Really needs to be a spinloop?

+
+     ret = brcm_pcie_setup(pcie);
+     if (ret)
+             return ret;
+
+     if (pcie->msi)
+             brcm_msi_set_regs(pcie->msi);
+
+     return 0;
+}
+
  static void __brcm_pcie_remove(struct brcm_pcie *pcie)
  {
       brcm_msi_remove(pcie);
@@ -1087,12 +1128,18 @@ static int brcm_pcie_probe(struct platform_device *pdev)

  MODULE_DEVICE_TABLE(of, brcm_pcie_match);

+static const struct dev_pm_ops brcm_pcie_pm_ops = {
+     .suspend_noirq = brcm_pcie_suspend,
+     .resume_noirq = brcm_pcie_resume,

Why do you need interrupts disabled?
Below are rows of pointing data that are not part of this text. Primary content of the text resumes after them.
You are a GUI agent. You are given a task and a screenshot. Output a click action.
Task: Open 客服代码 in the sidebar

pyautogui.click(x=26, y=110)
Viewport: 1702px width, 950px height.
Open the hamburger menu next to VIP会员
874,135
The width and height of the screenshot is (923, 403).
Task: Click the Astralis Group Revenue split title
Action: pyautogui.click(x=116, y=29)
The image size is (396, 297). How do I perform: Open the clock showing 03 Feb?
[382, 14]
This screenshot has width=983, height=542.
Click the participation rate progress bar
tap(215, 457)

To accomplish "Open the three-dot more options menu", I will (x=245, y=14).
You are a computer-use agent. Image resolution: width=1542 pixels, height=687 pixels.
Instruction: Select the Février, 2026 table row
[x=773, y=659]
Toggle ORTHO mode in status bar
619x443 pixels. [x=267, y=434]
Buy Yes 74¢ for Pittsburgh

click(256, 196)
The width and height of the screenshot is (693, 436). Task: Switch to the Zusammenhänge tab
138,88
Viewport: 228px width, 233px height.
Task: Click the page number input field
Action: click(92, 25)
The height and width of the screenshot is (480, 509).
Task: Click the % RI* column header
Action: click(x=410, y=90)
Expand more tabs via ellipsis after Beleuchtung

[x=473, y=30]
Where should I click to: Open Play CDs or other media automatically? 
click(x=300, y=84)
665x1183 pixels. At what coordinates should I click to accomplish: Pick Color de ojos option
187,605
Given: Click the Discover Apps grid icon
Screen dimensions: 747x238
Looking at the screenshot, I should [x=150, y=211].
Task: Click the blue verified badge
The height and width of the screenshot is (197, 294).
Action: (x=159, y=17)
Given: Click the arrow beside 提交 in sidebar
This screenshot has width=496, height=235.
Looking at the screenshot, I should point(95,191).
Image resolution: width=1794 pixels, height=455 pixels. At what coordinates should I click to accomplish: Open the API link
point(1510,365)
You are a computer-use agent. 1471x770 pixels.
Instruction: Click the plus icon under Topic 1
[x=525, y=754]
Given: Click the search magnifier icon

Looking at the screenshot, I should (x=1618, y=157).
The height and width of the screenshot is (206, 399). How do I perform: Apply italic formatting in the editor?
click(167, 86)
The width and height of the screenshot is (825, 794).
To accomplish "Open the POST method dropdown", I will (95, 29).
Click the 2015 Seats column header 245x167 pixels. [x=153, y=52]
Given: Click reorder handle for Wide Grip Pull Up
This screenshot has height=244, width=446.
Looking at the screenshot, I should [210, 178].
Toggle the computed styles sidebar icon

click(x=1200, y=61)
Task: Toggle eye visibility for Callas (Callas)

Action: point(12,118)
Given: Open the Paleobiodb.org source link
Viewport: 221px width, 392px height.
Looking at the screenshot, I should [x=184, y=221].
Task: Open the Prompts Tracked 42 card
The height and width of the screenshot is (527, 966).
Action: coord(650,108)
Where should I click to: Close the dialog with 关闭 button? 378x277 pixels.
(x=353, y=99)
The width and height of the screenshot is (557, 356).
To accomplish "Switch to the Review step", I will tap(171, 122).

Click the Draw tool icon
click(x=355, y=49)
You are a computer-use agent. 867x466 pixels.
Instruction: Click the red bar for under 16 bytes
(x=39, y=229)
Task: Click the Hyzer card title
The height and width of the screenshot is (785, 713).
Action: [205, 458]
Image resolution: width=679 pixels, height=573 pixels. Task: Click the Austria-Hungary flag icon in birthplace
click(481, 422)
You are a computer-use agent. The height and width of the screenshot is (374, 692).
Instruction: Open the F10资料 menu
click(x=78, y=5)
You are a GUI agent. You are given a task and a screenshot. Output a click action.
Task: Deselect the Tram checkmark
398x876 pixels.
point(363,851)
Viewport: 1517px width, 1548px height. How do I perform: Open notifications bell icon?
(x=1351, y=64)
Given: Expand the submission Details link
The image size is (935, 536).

There's 39 cases of .suspend_noirq
and 1352 of .suspend in the tree.

I will test switching this to  suspend_late/resume_early.

Why not just the 'regular' flavor suspend/resume?

Rob
We must have our PCIe driver suspend last and resume first because our
current driver turns off/on the power for the EPs.  Note that this
code isn't in the driver as we are still figuring out a way to make it
upstreamable.

The suspend/resume ordering should be guaranteed by the Linux device driver model though if not, this is a bug that ought to be fixed. The PCI bridge sits at the top of the pci_device list and all EPs should be child devices, so the suspend order should be from EPs down to the bridge, and the resume the converse.